# Description of the task
Rewrite the lines that begin with the one containing "At what coordinates should I click to accomplish: Expand the YDC" and continue to the end, requests included, shifting every coordinate in the answers up by 145.

★ ★ ★ ★ ★

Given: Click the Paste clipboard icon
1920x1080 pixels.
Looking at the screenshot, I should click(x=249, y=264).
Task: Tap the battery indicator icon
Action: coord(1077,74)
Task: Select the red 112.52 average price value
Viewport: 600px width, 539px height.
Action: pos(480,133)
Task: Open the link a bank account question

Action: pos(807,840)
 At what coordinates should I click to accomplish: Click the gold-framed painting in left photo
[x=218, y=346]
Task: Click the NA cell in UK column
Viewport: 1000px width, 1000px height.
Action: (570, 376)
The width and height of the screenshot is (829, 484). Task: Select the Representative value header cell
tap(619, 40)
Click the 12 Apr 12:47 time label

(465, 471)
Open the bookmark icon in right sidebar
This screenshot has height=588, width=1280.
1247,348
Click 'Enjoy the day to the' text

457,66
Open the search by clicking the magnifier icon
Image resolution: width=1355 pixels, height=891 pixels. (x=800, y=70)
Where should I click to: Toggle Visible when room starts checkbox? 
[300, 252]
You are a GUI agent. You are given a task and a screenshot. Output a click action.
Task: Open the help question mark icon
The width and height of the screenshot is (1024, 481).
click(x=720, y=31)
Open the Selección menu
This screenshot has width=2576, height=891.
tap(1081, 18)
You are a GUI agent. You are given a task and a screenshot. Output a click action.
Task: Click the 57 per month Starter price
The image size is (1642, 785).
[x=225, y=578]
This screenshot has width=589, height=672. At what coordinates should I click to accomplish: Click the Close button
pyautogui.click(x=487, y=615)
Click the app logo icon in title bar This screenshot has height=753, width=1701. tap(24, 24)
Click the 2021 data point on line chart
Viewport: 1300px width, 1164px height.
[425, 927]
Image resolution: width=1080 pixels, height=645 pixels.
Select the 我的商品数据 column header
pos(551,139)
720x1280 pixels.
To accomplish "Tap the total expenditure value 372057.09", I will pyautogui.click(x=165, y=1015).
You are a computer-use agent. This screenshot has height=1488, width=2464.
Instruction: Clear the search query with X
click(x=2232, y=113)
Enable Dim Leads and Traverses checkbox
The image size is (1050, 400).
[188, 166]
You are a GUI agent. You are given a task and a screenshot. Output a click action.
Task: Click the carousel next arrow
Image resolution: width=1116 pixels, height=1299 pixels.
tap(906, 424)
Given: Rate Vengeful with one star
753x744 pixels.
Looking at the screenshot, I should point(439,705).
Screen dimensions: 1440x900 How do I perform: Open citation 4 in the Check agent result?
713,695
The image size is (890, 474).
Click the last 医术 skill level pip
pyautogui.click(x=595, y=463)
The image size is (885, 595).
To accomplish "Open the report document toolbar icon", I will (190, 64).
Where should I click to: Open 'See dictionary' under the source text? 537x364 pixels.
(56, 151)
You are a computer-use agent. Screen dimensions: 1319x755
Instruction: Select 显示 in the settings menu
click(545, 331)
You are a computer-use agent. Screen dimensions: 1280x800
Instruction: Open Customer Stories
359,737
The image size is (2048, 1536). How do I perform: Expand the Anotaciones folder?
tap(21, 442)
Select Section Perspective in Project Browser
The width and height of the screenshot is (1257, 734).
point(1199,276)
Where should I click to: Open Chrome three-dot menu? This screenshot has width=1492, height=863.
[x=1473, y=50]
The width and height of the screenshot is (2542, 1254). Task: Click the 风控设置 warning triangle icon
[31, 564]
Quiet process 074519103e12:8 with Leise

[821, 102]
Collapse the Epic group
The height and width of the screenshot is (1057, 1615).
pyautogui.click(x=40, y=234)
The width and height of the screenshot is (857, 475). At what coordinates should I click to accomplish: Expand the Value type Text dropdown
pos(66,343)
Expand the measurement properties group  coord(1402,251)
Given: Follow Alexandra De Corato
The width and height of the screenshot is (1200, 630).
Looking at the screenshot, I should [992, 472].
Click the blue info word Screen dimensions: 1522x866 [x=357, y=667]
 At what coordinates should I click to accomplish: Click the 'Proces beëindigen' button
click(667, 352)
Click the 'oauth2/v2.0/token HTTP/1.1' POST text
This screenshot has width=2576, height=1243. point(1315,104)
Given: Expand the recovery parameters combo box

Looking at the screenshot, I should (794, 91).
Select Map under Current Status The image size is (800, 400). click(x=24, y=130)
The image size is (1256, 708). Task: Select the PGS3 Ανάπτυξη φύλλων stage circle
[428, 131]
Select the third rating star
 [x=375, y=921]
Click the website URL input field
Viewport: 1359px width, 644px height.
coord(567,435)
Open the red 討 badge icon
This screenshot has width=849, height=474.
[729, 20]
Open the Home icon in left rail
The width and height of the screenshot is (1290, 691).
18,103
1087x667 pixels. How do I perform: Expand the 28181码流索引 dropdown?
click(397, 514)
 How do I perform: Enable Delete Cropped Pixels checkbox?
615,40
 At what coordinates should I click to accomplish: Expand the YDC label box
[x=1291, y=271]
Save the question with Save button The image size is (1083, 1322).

★ ★ ★ ★ ★

# Response
 At what coordinates should I click to accomplish: Expand the YDC label box
[x=1436, y=416]
Save the question with Save button The image size is (1083, 1322).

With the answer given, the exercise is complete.